Find all the zero divisors in the indicated rings.$$\mathbb{Z}_{2} \times \mathbb{Z}_{2}$$

Answer

**step1 Define Zero Divisor and Identify Ring Elements**

A zero divisor in a ring R is a non-zero element 'a' for which there exists a non-zero element 'b' in R such that $$a \times b = 0$$. First, we list all elements of the ring $$\mathbb{Z}_{2} \times \mathbb{Z}_{2}$$. The elements of $$\mathbb{Z}_{2}$$ are {0, 1}. Therefore, the elements of the direct product ring are all possible ordered pairs where each component is from $$\mathbb{Z}_{2}$$.

$$\text{Elements of } \mathbb{Z}_{2} \times \mathbb{Z}_{2} = \{(0, 0), (0, 1), (1, 0), (1, 1)\}$$

The zero element of this ring is (0, 0).

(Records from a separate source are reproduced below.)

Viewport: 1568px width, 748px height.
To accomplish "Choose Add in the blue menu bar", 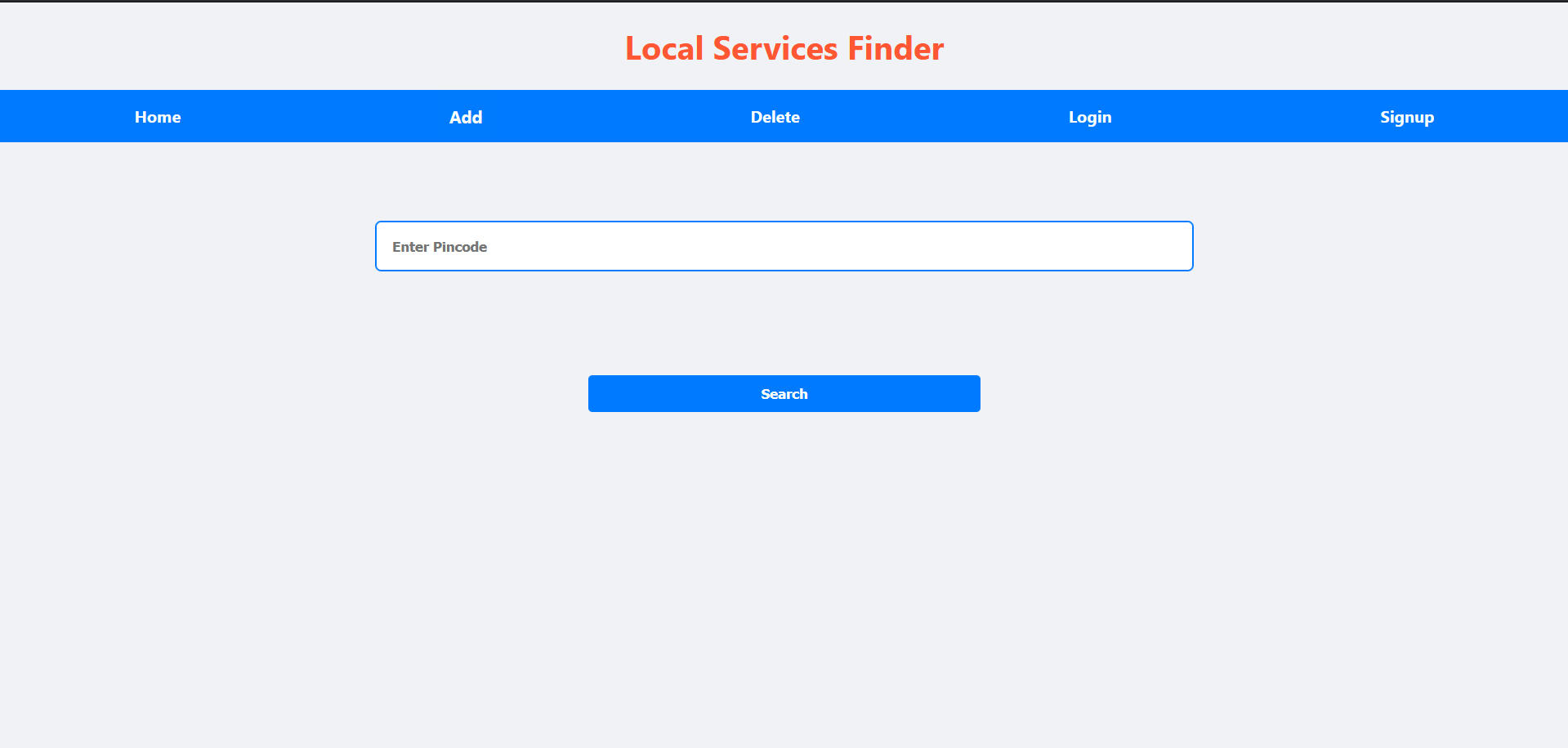I will point(466,117).
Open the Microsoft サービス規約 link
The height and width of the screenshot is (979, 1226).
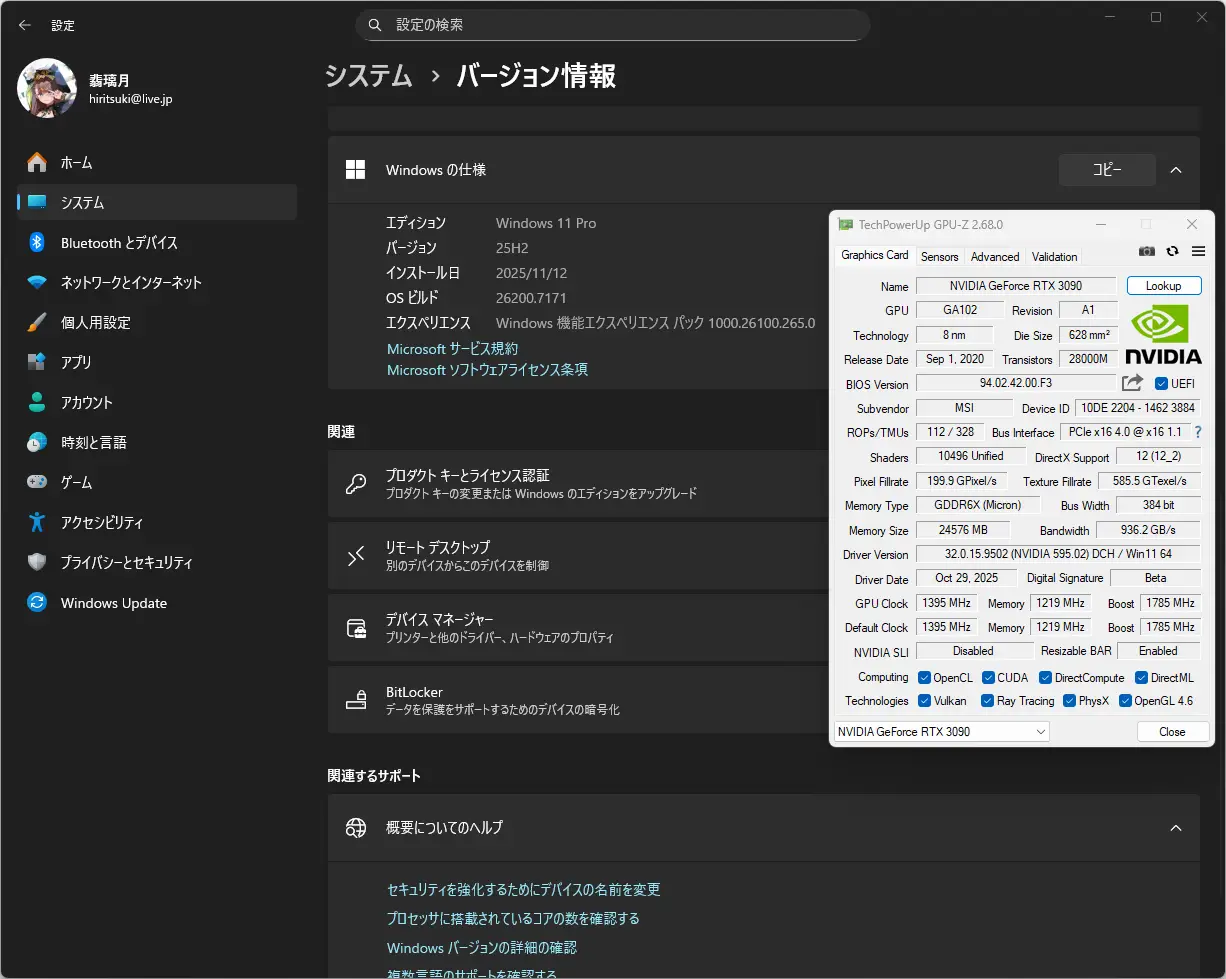452,349
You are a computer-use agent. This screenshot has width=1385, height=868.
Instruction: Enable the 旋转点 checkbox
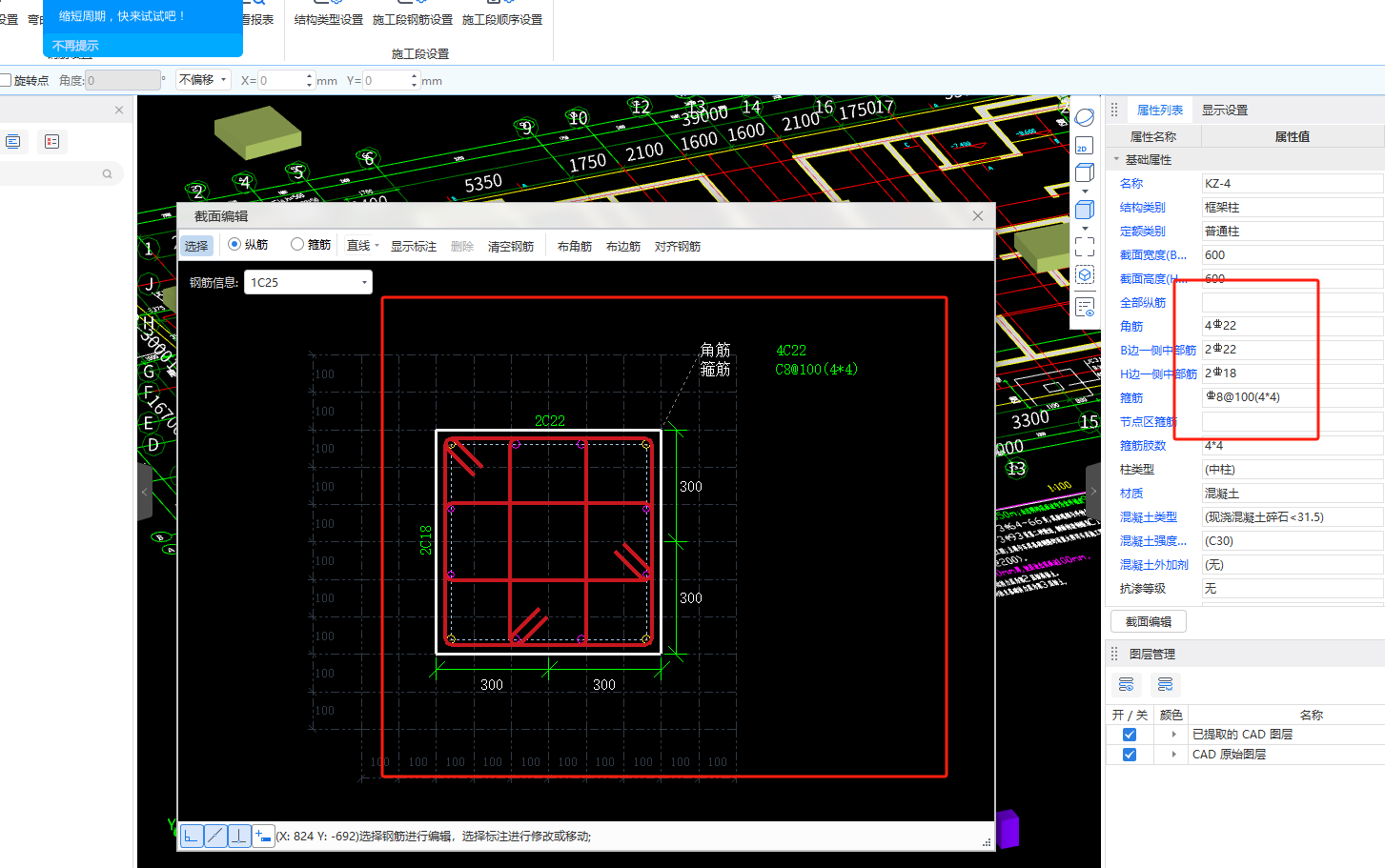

We need to examine the non-zero elements: (0, 1), (1, 0), and (1, 1).

**step2 Check if (0, 1) is a Zero Divisor**

To check if (0, 1) is a zero divisor, we need to find a non-zero element (c, d) in the ring such that their product is the zero element (0, 0). The multiplication in $$\mathbb{Z}_{2} \times \mathbb{Z}_{2}$$ is performed component-wise.

$$(0, 1) \times (c, d) = (0 \times c \pmod{2}, 1 \times d \pmod{2}) = (0, d)$$.

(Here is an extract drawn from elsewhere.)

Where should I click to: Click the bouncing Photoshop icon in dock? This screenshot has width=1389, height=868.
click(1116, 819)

We want this product to be (0, 0), so we need $$d = 0$$. If we choose $$c = 1$$ (so (c, d) is non-zero), we find:

$$(0, 1) \times (1, 0) = (0 \times 1 \pmod{2}, 1 \times 0 \pmod{2}) = (0, 0)$$.

Since (0, 1) is a non-zero element and (1, 0) is a non-zero element, and their product is (0, 0), (0, 1) is a zero divisor.

**step3 Check if (1, 0) is a Zero Divisor**

Similarly, to check if (1, 0) is a zero divisor, we look for a non-zero element (c, d) such that their product is (0, 0).

$$(1, 0) \times (c, d) = (1 \times c \pmod{2}, 0 \times d \pmod{2}) = (c, 0)$$.

We want this product to be (0, 0), so we need $$c = 0$$. If we choose $$d = 1$$ (so (c, d) is non-zero), we find:

$$(1, 0) \times (0, 1) = (1 \times 0 \pmod{2}, 0 \times 1 \pmod{2}) = (0, 0)$$.

Since (1, 0) is a non-zero element and (0, 1) is a non-zero element, and their product is (0, 0), (1, 0) is a zero divisor.

**step4 Check if (1, 1) is a Zero Divisor**

Finally, we check if (1, 1) is a zero divisor. We need to find a non-zero element (c, d) such that their product is (0, 0).

$$(1, 1) \times (c, d) = (1 \times c \pmod{2}, 1 \times d \pmod{2}) = (c, d)$$.

We want this product to be (0, 0), which means we need $$(c, d) = (0, 0)$$. However, by definition, a zero divisor requires the existence of a *non-zero* element 'b' for which $$a \times b = 0$$. Since the only element that multiplies (1, 1) to give (0, 0) is (0, 0) itself, (1, 1) is not a zero divisor. In fact, (1, 1) is the multiplicative identity in this ring.

**step5 List All Zero Divisors**

Based on the analysis of each non-zero element, the elements that satisfy the definition of a zero divisor are (0, 1) and (1, 0).